Variation on Gary S.'s theme:
Cirrus needs to design and sell fat-margin turboprops to offset its thin (SR22), or nonexistent (SR20), margins in pistons. That or raise prices. (Or hope for volume in the 1000-planes-a-year range, at which point their current prices might make sense.)
Of course, tooling up for turboprops requires a boatload of capital, probably $150 million or more. That’s how much Eclipse raised.

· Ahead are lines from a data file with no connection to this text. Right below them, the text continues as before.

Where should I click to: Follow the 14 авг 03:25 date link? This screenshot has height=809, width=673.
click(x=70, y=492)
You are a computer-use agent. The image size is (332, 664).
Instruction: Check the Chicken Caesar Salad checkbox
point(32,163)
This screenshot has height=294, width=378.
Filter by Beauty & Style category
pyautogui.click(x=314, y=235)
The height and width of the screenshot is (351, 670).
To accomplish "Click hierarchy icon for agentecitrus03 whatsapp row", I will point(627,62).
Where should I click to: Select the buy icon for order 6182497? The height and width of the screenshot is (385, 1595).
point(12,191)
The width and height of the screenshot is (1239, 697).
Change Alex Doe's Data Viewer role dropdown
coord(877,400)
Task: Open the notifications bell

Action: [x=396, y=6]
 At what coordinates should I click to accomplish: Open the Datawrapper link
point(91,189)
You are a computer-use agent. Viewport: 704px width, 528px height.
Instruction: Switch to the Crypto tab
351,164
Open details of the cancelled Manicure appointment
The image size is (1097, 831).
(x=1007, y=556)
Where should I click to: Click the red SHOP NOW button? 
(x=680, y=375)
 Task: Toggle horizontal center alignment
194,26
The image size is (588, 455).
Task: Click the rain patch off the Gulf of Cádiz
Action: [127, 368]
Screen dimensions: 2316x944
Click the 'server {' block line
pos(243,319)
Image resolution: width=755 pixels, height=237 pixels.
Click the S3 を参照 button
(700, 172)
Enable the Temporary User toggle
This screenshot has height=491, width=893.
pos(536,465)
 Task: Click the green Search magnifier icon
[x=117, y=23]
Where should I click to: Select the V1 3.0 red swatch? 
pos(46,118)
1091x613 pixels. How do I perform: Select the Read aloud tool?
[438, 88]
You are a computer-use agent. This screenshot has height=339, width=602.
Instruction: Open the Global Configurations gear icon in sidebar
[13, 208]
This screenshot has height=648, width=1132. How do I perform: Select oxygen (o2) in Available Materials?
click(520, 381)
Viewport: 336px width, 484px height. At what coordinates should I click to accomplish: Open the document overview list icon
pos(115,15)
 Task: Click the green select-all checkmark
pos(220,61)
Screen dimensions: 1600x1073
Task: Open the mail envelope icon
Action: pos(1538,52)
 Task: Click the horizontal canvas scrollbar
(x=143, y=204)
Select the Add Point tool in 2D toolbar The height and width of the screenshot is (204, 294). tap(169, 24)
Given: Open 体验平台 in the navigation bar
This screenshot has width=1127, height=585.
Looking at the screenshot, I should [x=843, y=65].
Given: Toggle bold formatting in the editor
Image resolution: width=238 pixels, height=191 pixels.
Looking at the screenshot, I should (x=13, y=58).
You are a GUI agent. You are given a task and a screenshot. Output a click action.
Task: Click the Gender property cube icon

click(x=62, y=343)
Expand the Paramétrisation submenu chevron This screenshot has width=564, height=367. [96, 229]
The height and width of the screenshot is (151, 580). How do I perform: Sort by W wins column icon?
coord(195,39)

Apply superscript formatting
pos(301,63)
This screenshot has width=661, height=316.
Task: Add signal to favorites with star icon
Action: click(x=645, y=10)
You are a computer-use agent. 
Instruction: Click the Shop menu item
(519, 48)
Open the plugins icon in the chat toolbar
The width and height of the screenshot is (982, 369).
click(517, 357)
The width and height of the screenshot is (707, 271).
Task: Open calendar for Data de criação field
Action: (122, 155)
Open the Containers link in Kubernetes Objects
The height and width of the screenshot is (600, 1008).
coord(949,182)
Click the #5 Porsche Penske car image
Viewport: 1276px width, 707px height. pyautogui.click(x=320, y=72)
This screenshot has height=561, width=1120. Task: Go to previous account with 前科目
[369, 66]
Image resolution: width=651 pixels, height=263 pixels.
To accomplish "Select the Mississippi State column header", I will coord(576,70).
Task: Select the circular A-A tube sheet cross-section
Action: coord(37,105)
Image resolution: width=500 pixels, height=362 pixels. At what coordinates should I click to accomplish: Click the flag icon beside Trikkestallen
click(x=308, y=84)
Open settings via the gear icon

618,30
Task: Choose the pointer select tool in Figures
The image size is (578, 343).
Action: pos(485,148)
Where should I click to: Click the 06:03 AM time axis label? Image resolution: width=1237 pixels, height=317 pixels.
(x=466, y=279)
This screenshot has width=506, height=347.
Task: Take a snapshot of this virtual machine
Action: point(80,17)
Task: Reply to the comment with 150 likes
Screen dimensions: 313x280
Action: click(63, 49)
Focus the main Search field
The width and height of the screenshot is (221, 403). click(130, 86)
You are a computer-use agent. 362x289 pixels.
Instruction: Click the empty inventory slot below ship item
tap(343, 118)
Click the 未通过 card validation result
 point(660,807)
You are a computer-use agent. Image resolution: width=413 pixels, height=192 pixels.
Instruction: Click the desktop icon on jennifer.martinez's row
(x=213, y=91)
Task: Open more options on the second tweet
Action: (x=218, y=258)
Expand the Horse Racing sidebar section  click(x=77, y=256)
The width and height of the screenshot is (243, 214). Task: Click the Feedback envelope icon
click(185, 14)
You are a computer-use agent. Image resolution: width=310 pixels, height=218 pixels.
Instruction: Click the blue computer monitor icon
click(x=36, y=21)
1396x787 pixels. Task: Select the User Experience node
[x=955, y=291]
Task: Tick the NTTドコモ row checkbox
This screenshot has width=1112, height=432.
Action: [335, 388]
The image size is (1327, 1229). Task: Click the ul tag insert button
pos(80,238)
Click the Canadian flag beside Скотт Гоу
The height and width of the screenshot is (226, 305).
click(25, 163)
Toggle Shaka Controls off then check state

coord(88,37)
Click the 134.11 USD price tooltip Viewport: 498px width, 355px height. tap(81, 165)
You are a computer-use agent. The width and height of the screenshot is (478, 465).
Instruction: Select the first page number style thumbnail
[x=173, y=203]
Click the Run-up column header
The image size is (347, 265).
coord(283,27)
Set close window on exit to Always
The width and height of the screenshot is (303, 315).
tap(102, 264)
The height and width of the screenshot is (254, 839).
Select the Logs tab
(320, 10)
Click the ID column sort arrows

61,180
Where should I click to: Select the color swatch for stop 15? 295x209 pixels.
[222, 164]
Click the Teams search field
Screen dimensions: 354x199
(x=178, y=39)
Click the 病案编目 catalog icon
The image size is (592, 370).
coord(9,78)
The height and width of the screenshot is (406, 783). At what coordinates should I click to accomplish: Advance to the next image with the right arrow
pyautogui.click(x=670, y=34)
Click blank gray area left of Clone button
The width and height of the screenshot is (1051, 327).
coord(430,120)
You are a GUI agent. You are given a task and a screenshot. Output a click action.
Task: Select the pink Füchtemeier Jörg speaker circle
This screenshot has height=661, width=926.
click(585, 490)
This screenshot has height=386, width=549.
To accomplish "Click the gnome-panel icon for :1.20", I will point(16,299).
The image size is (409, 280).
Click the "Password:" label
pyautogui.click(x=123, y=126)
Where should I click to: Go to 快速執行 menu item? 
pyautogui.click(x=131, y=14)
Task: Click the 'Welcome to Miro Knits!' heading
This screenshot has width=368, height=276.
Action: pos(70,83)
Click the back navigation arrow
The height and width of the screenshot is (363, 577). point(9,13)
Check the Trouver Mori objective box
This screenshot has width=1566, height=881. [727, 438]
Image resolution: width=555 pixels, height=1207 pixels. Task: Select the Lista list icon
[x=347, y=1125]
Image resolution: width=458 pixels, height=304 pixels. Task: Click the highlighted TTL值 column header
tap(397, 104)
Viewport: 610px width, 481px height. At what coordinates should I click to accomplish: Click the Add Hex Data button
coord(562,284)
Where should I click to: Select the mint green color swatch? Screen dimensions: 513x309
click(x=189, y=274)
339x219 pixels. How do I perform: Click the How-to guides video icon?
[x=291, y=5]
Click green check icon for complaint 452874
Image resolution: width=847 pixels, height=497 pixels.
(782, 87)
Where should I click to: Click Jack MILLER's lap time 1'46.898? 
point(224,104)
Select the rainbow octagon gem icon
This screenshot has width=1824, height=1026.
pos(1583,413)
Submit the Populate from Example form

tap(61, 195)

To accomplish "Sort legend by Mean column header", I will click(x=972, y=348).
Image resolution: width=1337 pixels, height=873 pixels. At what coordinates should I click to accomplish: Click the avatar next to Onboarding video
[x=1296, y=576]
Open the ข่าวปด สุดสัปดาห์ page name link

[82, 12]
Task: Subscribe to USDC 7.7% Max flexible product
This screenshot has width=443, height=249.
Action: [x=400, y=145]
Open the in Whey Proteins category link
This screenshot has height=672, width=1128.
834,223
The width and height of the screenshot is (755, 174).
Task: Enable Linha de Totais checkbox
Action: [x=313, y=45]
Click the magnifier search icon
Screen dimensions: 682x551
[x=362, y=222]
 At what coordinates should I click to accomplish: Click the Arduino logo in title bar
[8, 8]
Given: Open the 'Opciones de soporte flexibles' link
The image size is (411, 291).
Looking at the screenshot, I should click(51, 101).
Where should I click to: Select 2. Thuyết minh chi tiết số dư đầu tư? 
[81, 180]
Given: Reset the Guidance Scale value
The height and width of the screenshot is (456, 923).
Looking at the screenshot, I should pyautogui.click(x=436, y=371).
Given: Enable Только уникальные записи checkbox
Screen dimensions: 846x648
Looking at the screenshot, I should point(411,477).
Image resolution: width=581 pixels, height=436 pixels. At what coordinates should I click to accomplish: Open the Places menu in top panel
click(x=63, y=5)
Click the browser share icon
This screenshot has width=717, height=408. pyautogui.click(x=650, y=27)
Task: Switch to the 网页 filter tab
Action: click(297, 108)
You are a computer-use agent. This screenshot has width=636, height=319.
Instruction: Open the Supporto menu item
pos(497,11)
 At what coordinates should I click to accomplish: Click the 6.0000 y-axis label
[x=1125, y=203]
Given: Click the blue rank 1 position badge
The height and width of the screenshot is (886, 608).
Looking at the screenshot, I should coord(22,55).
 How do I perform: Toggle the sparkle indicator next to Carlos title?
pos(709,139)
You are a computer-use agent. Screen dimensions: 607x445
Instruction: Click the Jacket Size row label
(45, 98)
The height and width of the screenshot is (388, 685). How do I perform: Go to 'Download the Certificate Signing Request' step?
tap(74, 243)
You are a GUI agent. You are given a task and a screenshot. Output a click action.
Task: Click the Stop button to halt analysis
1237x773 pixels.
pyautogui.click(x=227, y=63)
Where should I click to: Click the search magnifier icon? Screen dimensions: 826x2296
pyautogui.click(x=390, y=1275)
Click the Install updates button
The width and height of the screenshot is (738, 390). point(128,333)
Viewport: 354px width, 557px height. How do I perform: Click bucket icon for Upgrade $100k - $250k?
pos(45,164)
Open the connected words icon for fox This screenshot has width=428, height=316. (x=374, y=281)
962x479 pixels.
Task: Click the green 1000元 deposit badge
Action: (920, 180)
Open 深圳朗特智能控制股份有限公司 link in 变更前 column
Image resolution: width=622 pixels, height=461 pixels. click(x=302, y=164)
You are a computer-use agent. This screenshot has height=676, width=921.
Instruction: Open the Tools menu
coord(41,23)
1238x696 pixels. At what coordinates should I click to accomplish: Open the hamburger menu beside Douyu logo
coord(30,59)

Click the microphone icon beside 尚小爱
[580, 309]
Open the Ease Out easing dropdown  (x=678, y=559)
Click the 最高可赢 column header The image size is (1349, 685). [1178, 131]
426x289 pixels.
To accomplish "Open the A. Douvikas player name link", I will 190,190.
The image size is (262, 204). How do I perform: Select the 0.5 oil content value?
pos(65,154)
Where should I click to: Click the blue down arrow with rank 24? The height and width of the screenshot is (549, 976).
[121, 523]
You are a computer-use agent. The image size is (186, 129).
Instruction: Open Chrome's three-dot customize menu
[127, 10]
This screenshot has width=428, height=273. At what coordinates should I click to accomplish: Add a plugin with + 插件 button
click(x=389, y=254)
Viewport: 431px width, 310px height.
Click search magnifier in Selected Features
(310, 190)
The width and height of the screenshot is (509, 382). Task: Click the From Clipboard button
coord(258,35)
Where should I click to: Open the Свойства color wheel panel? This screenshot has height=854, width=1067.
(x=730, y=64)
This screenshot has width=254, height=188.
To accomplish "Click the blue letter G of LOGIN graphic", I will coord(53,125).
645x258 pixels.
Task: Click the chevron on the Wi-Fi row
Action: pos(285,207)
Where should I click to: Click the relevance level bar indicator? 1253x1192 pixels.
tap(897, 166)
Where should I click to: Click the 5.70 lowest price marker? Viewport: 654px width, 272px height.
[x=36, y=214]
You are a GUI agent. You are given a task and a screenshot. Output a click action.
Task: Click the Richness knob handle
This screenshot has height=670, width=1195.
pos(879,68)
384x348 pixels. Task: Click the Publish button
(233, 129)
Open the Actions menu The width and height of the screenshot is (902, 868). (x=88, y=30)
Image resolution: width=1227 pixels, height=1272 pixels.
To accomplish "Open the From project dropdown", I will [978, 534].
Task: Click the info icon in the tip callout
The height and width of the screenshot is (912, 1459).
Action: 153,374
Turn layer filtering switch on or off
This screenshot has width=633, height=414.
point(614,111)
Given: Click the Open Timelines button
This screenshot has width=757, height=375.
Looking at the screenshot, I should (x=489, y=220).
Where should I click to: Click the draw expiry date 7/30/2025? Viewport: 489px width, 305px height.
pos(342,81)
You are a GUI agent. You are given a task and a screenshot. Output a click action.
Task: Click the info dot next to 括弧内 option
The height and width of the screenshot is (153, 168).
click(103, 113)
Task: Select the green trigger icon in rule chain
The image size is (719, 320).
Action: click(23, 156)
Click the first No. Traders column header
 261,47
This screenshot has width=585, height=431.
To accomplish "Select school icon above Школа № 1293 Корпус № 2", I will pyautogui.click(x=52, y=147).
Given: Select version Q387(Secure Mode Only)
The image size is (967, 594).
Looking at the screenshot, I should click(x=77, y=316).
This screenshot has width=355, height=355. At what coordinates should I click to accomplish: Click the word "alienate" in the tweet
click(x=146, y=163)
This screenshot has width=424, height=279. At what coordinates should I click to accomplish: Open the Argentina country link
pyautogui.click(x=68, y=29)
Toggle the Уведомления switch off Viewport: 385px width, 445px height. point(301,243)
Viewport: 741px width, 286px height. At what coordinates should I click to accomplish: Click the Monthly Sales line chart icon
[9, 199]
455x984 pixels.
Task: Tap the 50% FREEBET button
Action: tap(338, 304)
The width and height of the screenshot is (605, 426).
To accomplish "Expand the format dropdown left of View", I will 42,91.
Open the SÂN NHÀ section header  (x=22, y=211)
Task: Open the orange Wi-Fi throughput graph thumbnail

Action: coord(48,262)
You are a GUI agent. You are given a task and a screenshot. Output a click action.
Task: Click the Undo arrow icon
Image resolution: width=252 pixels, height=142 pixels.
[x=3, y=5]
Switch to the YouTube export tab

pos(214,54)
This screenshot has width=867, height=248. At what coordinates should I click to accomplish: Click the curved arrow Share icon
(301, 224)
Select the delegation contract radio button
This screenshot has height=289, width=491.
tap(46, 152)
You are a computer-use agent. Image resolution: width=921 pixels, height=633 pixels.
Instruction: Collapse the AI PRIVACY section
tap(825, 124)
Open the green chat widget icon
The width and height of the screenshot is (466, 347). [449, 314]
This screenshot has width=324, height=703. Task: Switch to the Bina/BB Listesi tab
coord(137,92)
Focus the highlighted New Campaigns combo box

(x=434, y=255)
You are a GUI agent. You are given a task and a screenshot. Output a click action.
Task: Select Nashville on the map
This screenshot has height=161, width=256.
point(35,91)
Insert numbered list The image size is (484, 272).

A venture capitalist would look at it this way: The Klapmeiers soon may have to decide whether they prefer majority control of a small company in a risky market (piston aircraft), or minority control of a 21st century broadline aviation company. With their current success and backlog, I bet they could raise the money. The issue is: at what price. The Klapmeiers strike me as typical entrepreneurs who hate giving up control.
I would recommend they do: raise a ton of money, give up control, perhaps join forces with Eclipse, and kick ass. But I admit I haven’t walked the Klapmeiers’ path: a 20-year dream, betting the family fortune, living on macaroni and cheese, etc.
These are hard decisions. My hat is off to them.
Here’s my two cents on what Cirrus needs to do to become a profitable company that meets market demand . . .
The production problem stems from one thing, mainly – that’s price! The SR20 is now priced way too low. Evidence of this is the incredible backlog. The new SR20 still sells way below the market for an aircraft better than the Archer, Skyhawk SP, and Skylane. If I was willing to give something good away, I’d have a huge waiting list too. Although the price should have been substantially raised a long time ago to prevent this kind of backlog (and resultant need to produce at break neck speeds), it’s still not too late to up the price. Let’s face it – the A config plane should sell at $250K+. That way you’re more likely to make a profit – which has to be the idea here. Cirrus: Don’t lock yourself in to any future contracts at these prices!